聖霊によるバプテスマについて 使徒の働き10:44-48

『10:44 ペテロがなおもこれらのことを話し続けていると、みことばを聞いていたすべての人々に、聖霊が下った。
10:45 割礼を受けている信者で、ペテロと一緒に来た人たちは、異邦人にも聖霊の賜物が注がれたことに驚いた。
10:46 彼らが異言を語り、神を賛美するのを聞いたからである。するとペテロは言った。
10:47 「この人たちが水でバプテスマを受けるのを、だれが妨げることができるでしょうか。私たちと同じように聖霊を受けたのですから。」
10:48 ペテロはコルネリウスたちに命じて、イエス・キリストの名によってバプテスマを受けさせた。それから、彼らはペテロに願って、何日か滞在してもらった。 使徒の働き10:44-48新改訳2017』

ヨハネ伝9章に、生まれつきの盲人に対するイエスのアプローチについて顛末が記されています。その原因は「誰かの罪」によるのでは無く「この人に神のわざが現れるため(9:3)」とあります。

これが、創造主である神【主】の大原則のようです。

使徒の働き3章には、ペテロとヨハネが、「美しの門」と呼ばれる宮の門にいた「生まれつき足の不自由な人」に対するアプローチにも、それを見ることができます。その結果、「神のわざ」が示され、多くの人がその事実を目撃したのです。
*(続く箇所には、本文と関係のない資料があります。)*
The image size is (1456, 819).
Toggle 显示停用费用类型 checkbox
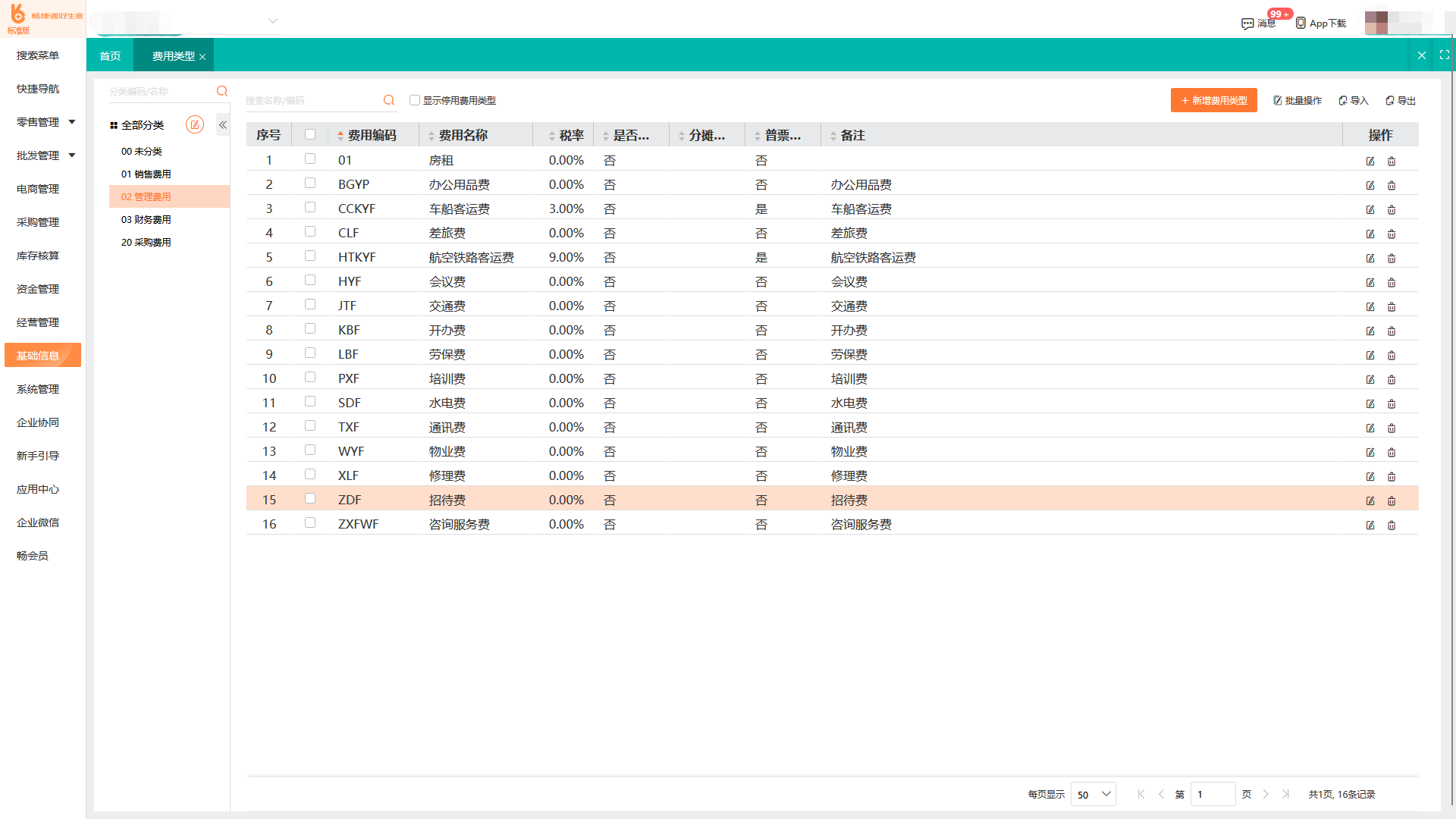coord(414,99)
一方、使徒の働き8章に出てくる魔術師シモンは、その不思議なチカラを自分の金儲けのネタとして買おうとしました。この動機が、神の原則から外れるという認識は多くの人と共有できると考えます。

ここに出てくる「聖霊が下った」や「聖霊の賜物が注がれた」という内容をどの様に受け取るのかに、信仰者として、また人間としての動機が探られていると思います。
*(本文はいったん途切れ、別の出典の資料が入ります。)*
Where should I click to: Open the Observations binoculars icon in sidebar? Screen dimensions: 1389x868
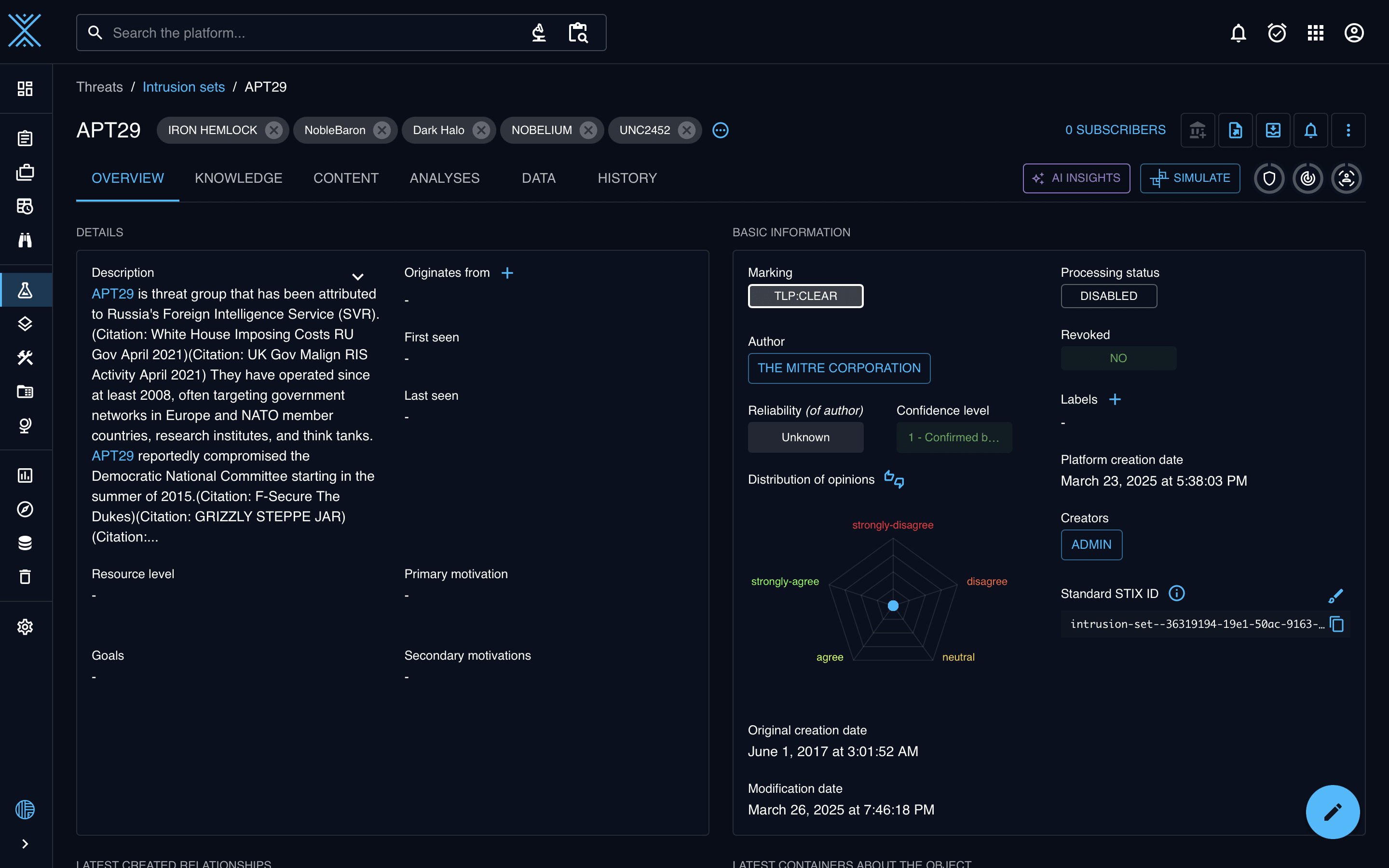pyautogui.click(x=25, y=240)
「聖霊を受けた」ことにより、「彼らが異言を語り、神を賛美するのを聞いた」と明らかな変容が見られます。

この結果は、「神のわざ」が示され、創造主である神【主】との一体化を見ることができます。この時の聖霊体験は、【主】の原則に沿ったものだったのですね。
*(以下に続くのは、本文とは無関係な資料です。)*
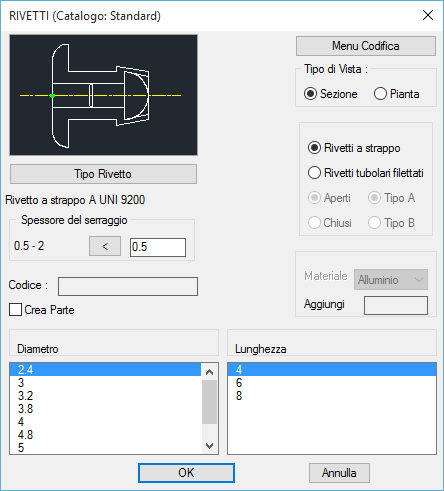Select diameter 3.2 in Diametro list
This screenshot has width=444, height=491.
point(106,396)
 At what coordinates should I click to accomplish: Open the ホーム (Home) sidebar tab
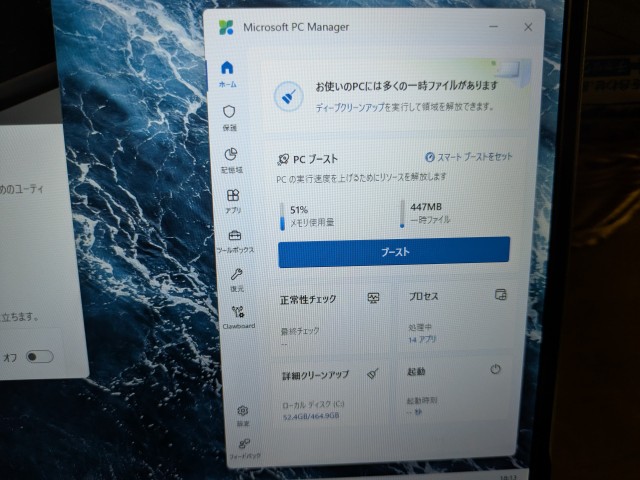click(x=227, y=73)
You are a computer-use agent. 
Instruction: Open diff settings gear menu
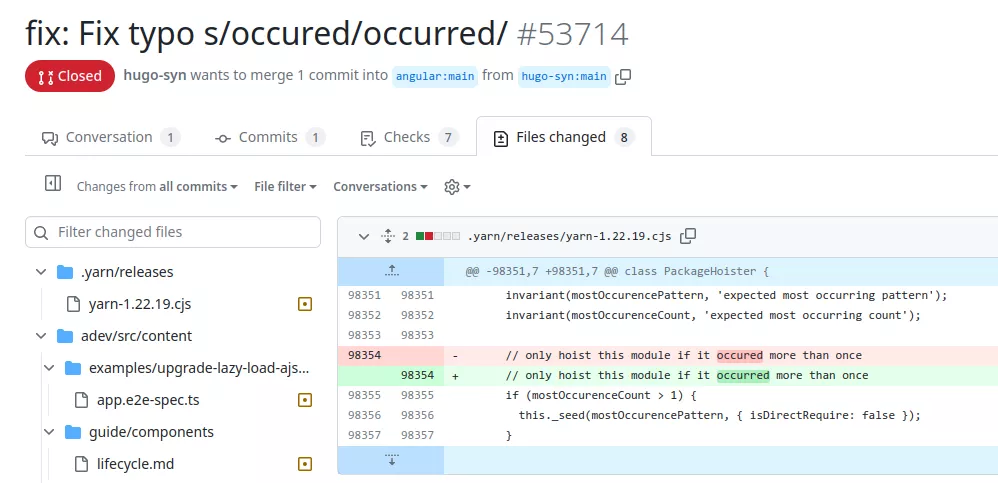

この中で、「聖霊の賜物が注がれた」事と、その後に「水でバプテスマを受け」たことを考えると、救いには、【主】の贖い(福音の三要素)を受け入れる信仰により、【主】との一体化が必須事項だと考えることができます。これは、信仰者には「聖霊の内住」があることを示唆しています。

「水でバプテスマ」は、信仰を表明するためのセレモニー的な要素があるのです。

「聖霊の賜物が注がれ」る事は、今の時代でも否定できません。しかし、その原則は「神のわざ」が示されるという方向性です。それが、原則に沿っていて、【主】の御心であるならば、【主】の御名による癒やしが与えられる事もあります。

熱心な信仰者に見えている人が、断食や修行をしたところで、そうはならない事もあります。

一方、まやかしの癒やしの集会も人気を集めています。その場で、明らかな変化が見られるからでしょうか?

人間には、「しるしと不思議」というキーワードが響くようです。

でも、その本質を観察していく必要があります。

使徒の働きが記されている時代は、特に、新契約時代への移行期ですから、使徒が経験した「異言」などは再現性はないと思われます。むしろ、使徒が教えた事から学ぶ必要があるのですね。

信仰者の理想は、内住の聖霊が満ちあふれる歩みです。これは、不思議な現象よりも大切だと考えています。